=== RAW RECORDS ===
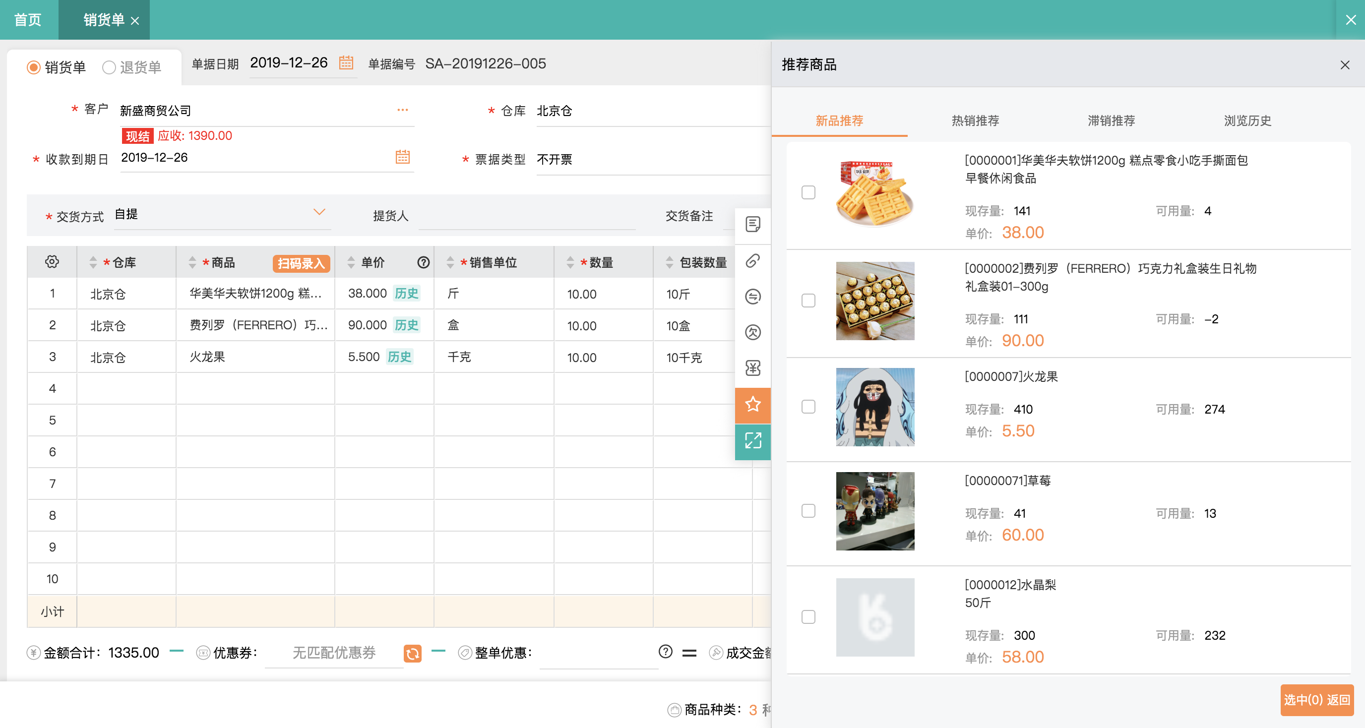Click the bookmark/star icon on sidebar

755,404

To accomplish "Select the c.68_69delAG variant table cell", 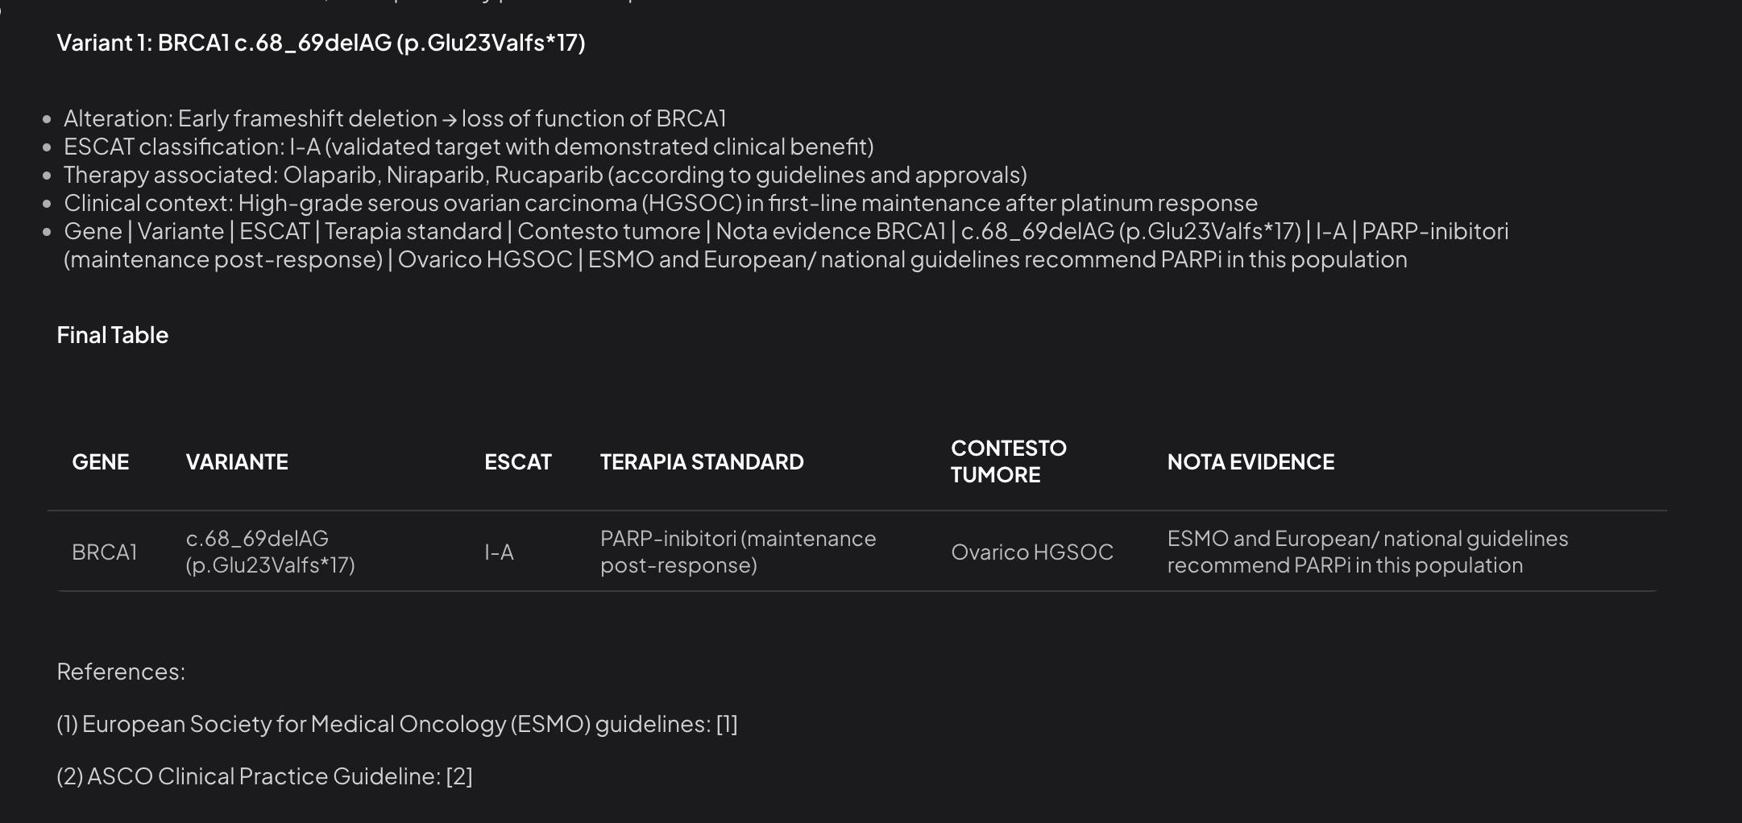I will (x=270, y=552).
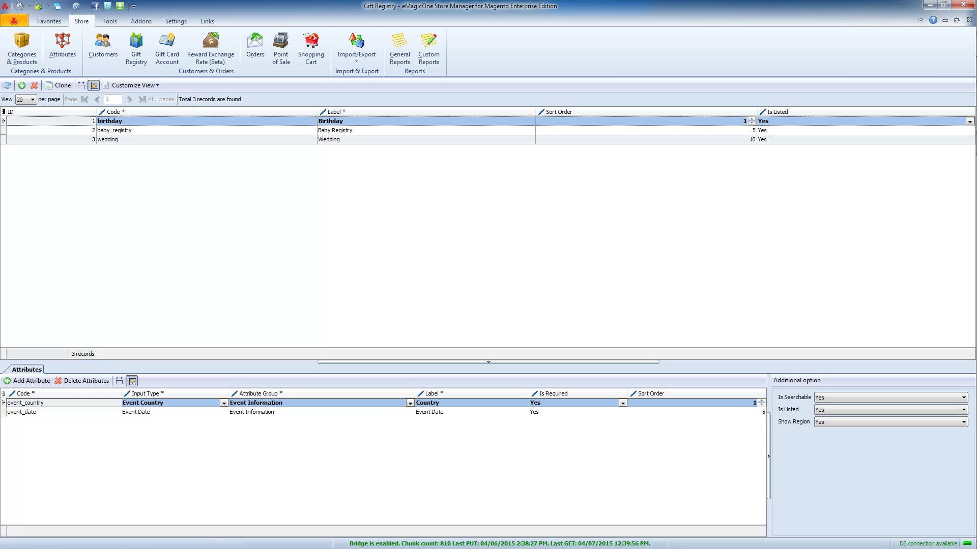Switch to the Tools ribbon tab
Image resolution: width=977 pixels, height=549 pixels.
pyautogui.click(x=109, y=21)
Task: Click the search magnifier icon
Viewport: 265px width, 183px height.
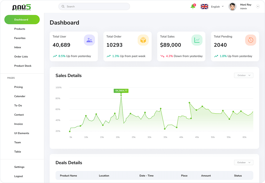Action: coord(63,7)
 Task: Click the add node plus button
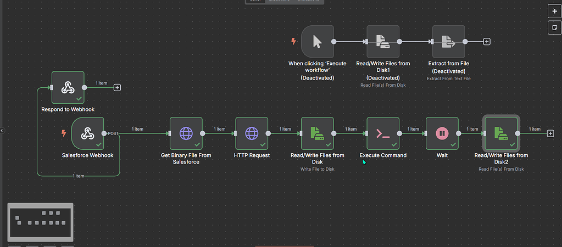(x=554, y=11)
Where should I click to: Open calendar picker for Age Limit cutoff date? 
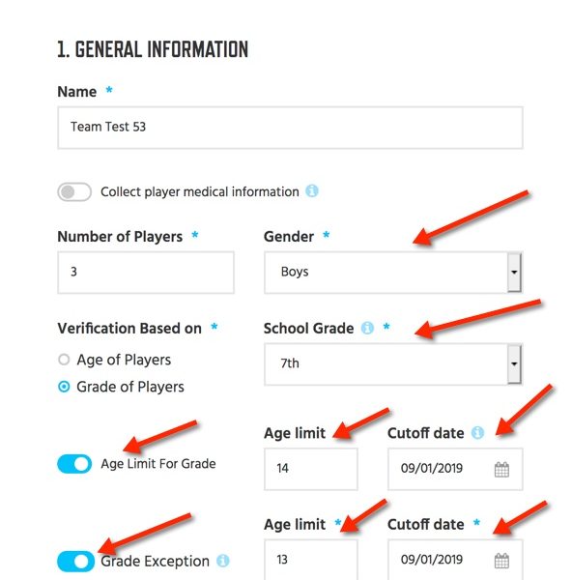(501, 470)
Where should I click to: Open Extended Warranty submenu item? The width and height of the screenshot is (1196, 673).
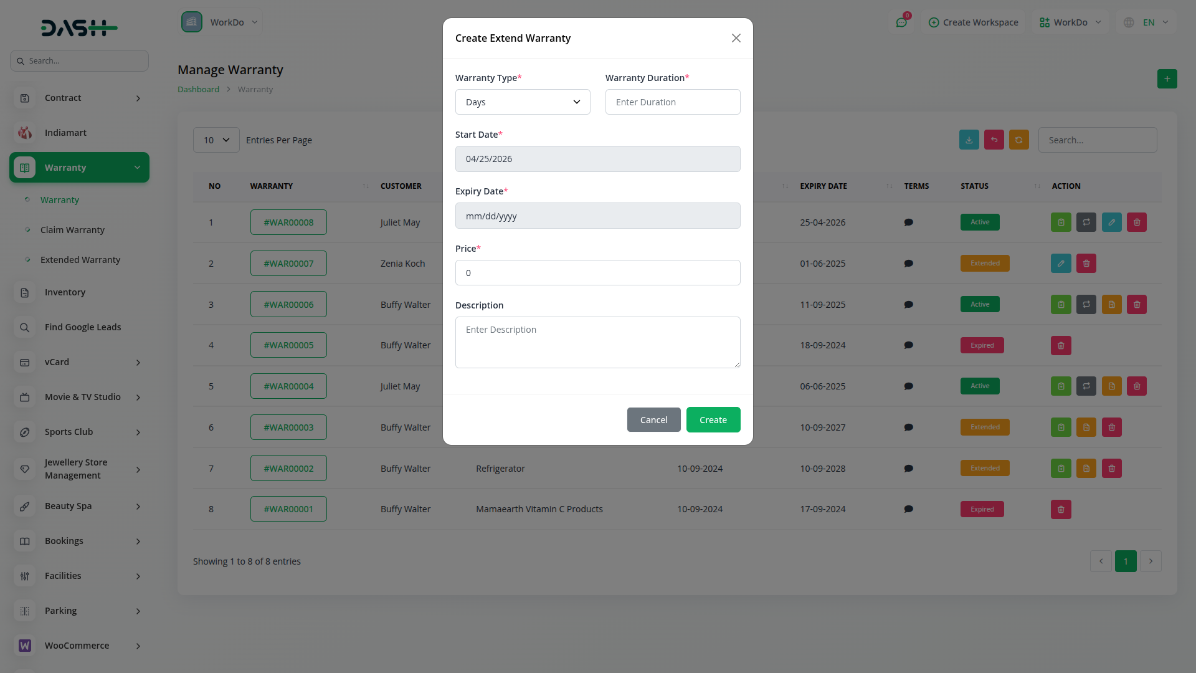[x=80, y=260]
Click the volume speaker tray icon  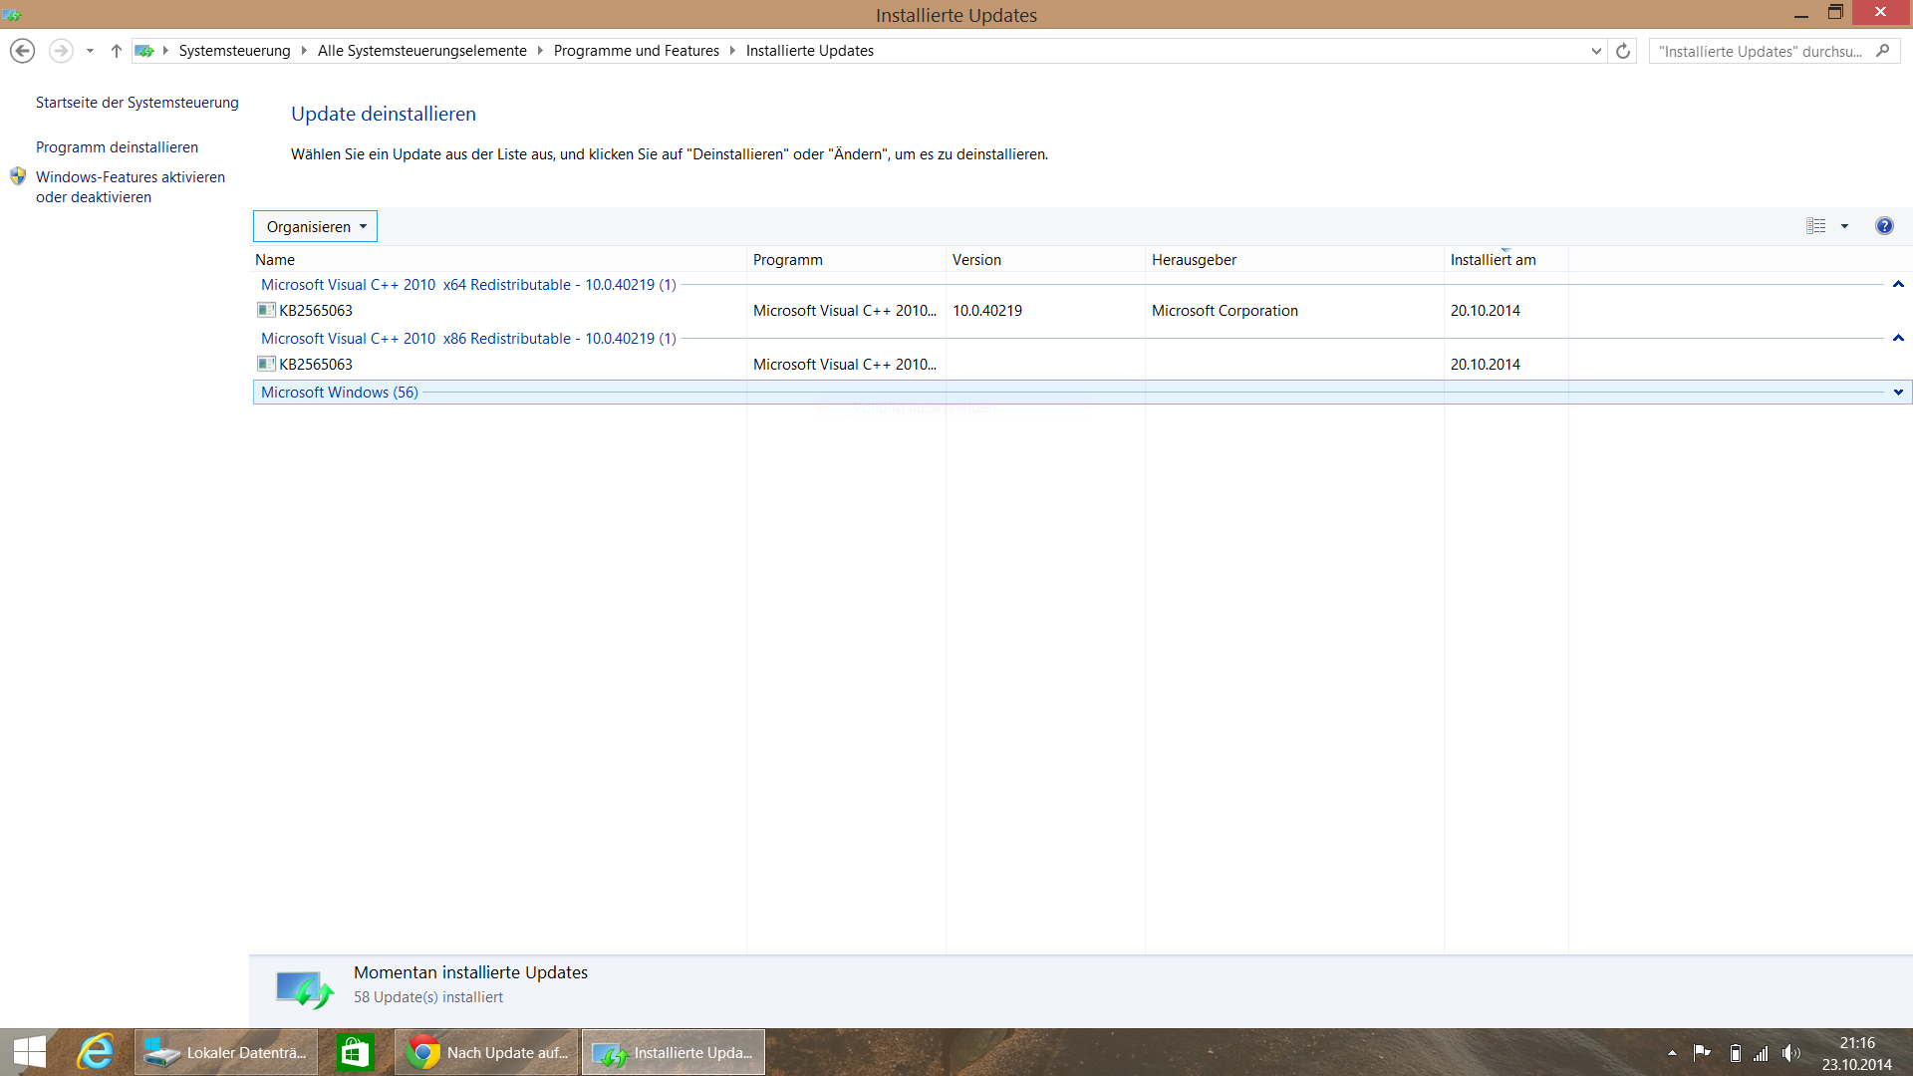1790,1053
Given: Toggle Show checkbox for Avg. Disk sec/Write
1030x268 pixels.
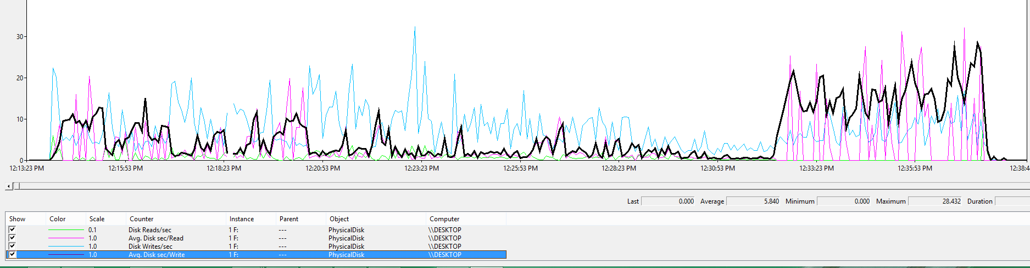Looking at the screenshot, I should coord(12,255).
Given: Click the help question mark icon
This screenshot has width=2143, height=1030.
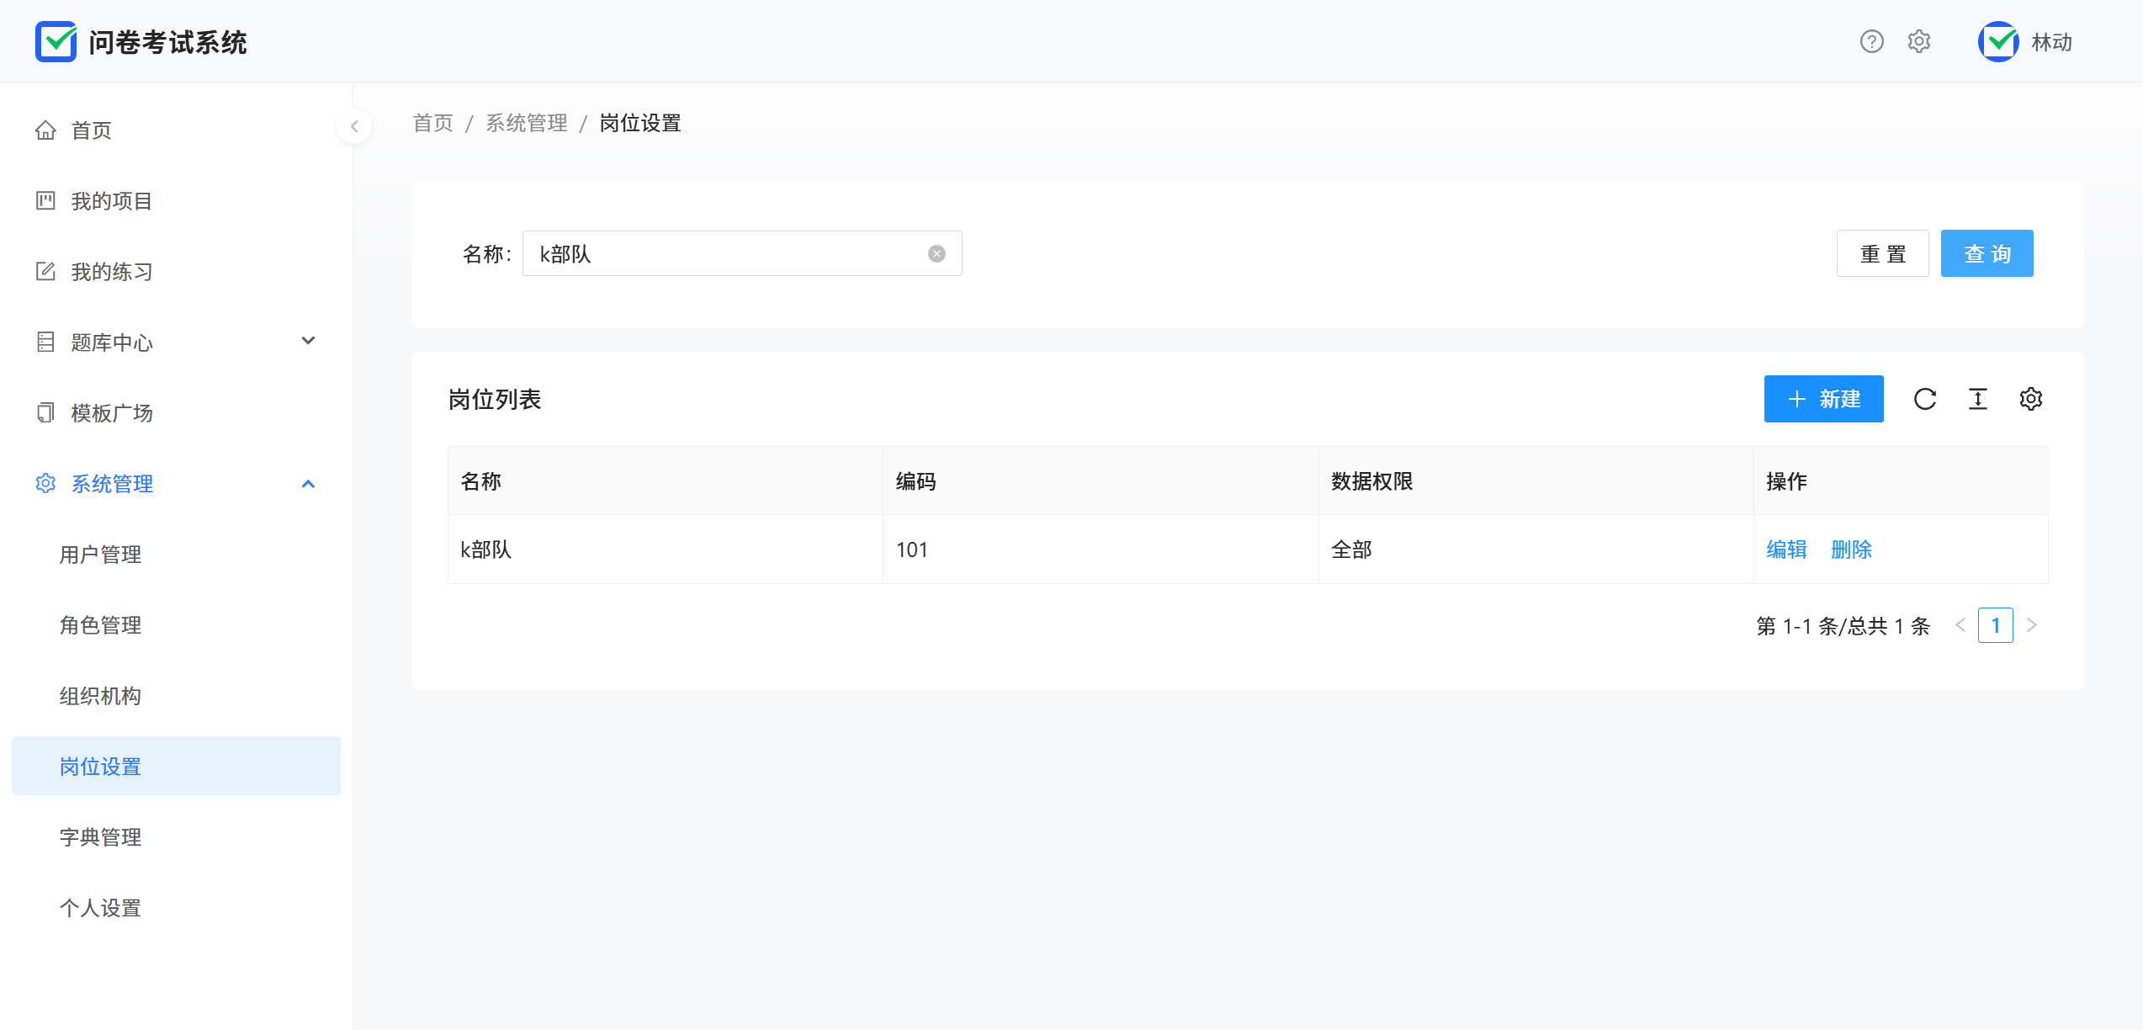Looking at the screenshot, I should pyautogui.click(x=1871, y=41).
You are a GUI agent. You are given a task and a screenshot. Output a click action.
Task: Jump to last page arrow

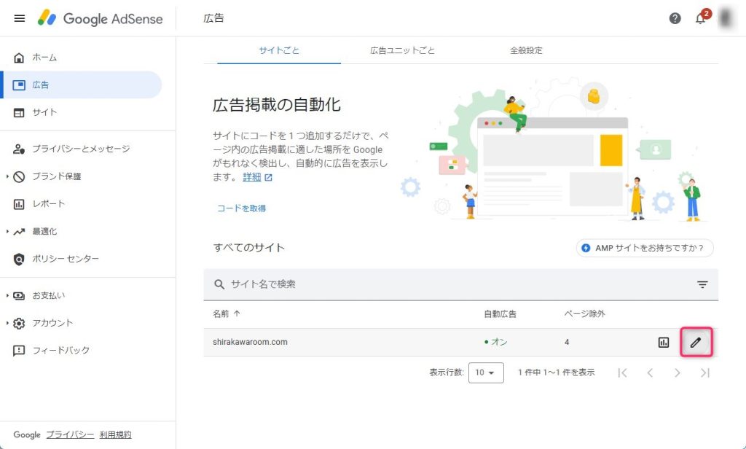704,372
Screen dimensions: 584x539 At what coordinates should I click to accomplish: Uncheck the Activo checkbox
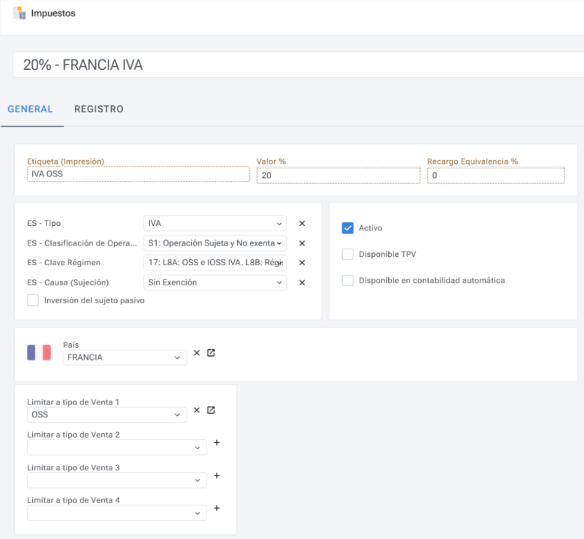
===
> **AIM**: Count the lines above that contain the word "Open" and reply with only that number.

> **TASK RESULT**: 2